**SHORT TASK**
Rewrite the rows from the start through the line containing "[x=471, y=150]", swapping every "screenshot" for "screen capture" and leaving everything else unchanged.

Interface element records
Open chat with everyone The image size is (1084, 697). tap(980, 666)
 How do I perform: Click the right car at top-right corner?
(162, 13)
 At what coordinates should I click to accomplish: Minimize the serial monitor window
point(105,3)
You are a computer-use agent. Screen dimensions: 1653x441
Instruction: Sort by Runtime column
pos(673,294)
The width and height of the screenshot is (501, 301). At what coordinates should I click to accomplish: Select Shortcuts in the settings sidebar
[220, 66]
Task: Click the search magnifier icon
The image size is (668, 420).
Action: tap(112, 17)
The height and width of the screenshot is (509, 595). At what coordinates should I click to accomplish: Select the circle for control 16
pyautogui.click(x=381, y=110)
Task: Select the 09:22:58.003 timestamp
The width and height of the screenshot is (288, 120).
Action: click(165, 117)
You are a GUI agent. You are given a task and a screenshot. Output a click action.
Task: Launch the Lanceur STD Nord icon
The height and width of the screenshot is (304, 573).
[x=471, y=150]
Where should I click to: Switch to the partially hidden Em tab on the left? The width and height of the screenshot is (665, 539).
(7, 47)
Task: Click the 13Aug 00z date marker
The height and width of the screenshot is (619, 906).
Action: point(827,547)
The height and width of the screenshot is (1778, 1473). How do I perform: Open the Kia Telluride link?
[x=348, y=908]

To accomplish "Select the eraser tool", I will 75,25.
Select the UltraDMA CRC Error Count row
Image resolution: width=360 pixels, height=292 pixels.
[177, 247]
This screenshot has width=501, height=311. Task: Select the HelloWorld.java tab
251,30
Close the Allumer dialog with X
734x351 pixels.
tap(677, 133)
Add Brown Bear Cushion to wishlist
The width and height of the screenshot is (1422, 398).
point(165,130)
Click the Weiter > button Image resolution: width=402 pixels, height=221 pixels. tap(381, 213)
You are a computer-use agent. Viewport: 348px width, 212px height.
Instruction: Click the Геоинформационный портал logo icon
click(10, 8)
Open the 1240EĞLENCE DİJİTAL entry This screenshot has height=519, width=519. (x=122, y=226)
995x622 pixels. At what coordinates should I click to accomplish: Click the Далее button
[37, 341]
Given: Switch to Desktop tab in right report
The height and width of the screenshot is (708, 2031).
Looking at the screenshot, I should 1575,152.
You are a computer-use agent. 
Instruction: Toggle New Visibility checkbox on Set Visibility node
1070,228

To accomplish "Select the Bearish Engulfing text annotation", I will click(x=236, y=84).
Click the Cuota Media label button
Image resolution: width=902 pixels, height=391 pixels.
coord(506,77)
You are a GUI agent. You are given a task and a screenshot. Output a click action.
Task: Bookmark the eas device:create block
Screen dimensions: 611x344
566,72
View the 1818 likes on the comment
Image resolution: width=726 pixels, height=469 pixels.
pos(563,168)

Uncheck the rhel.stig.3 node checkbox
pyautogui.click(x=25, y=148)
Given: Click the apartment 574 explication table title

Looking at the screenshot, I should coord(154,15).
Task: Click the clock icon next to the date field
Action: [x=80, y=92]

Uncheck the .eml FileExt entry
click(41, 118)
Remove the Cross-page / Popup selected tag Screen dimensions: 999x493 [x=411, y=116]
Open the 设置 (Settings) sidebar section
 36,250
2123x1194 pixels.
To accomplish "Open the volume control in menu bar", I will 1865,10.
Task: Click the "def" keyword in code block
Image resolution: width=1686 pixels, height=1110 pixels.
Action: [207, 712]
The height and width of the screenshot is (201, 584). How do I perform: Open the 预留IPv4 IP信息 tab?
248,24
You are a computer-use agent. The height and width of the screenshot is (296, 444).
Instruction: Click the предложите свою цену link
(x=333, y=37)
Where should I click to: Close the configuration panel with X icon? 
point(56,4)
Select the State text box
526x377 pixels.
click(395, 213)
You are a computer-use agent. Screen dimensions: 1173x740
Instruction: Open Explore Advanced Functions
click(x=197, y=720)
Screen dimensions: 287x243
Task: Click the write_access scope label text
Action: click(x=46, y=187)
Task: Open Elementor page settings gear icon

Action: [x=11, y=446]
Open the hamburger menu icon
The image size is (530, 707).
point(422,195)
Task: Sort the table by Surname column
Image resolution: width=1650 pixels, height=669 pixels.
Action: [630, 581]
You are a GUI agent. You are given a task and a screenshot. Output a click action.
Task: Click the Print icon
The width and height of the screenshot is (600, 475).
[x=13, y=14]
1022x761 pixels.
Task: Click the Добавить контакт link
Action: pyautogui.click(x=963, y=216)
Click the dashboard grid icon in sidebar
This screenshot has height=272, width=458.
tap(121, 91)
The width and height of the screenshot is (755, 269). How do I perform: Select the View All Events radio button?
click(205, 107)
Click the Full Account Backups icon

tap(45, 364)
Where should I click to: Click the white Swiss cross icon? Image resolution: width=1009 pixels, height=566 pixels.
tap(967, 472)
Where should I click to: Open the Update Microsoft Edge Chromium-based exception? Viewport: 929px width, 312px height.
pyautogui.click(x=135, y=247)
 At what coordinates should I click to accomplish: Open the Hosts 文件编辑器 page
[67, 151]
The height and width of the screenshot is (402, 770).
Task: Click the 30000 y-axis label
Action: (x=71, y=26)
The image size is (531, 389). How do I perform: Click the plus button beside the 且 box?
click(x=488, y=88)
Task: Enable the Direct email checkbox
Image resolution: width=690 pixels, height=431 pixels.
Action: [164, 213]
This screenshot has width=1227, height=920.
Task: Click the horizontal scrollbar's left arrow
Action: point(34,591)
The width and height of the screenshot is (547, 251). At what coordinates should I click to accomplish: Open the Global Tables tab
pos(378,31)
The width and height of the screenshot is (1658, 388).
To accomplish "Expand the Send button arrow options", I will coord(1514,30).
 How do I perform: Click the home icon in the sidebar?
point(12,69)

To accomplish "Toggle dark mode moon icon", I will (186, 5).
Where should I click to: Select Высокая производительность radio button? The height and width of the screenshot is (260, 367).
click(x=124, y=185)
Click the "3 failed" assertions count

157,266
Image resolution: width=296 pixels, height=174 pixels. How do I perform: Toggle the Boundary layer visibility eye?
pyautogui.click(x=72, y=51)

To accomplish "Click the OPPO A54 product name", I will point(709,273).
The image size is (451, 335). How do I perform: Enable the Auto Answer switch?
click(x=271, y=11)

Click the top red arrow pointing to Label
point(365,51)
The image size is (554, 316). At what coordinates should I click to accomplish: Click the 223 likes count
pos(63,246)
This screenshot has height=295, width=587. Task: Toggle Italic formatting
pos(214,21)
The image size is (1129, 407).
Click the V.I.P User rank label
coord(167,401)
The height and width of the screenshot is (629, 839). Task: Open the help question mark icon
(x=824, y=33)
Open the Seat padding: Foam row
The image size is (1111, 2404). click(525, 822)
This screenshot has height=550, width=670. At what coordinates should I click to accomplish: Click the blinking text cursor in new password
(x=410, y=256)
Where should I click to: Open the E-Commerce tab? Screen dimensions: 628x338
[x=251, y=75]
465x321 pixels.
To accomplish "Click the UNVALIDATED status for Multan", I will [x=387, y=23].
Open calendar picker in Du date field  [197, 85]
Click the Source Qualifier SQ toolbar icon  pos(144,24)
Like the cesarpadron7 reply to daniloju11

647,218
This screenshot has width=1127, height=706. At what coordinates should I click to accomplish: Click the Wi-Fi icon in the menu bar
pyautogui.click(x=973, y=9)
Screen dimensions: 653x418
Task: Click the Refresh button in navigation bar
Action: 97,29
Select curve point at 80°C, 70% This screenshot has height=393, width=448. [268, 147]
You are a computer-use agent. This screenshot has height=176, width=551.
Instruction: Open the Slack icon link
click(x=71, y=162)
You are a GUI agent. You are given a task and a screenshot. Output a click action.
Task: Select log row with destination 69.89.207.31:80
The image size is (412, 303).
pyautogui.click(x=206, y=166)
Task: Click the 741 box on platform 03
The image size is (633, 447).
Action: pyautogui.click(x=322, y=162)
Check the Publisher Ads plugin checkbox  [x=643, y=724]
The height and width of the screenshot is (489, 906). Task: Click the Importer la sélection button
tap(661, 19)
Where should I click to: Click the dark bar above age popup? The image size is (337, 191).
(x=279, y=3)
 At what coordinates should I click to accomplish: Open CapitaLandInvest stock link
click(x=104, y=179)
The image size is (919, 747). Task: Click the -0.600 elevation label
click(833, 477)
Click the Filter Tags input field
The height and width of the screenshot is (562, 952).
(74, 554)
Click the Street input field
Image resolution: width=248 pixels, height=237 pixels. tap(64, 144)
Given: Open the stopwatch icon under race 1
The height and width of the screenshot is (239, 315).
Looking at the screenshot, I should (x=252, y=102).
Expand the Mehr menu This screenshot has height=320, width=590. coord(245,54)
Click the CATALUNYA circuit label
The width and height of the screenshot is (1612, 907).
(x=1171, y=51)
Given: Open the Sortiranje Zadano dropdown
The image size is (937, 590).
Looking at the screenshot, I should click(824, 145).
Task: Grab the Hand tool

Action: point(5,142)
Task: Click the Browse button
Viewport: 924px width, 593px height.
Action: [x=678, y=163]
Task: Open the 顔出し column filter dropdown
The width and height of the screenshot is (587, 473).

**ANSWER**
Open chat with everyone The image size is (1084, 697). tap(980, 666)
 How do I perform: Click the right car at top-right corner?
(162, 13)
 At what coordinates should I click to accomplish: Minimize the serial monitor window
point(105,3)
You are a computer-use agent. Screen dimensions: 1653x441
Instruction: Sort by Runtime column
pos(673,294)
The width and height of the screen capture is (501, 301). At what coordinates should I click to accomplish: Select Shortcuts in the settings sidebar
[220, 66]
Task: Click the search magnifier icon
The image size is (668, 420).
Action: tap(112, 17)
The height and width of the screen capture is (509, 595). At what coordinates should I click to accomplish: Select the circle for control 16
pyautogui.click(x=381, y=110)
Task: Select the 09:22:58.003 timestamp
The width and height of the screen capture is (288, 120).
Action: click(165, 117)
You are a GUI agent. You are given a task and a screen capture. Output a click action.
Task: Launch the Lanceur STD Nord icon
The height and width of the screen capture is (304, 573).
[x=471, y=150]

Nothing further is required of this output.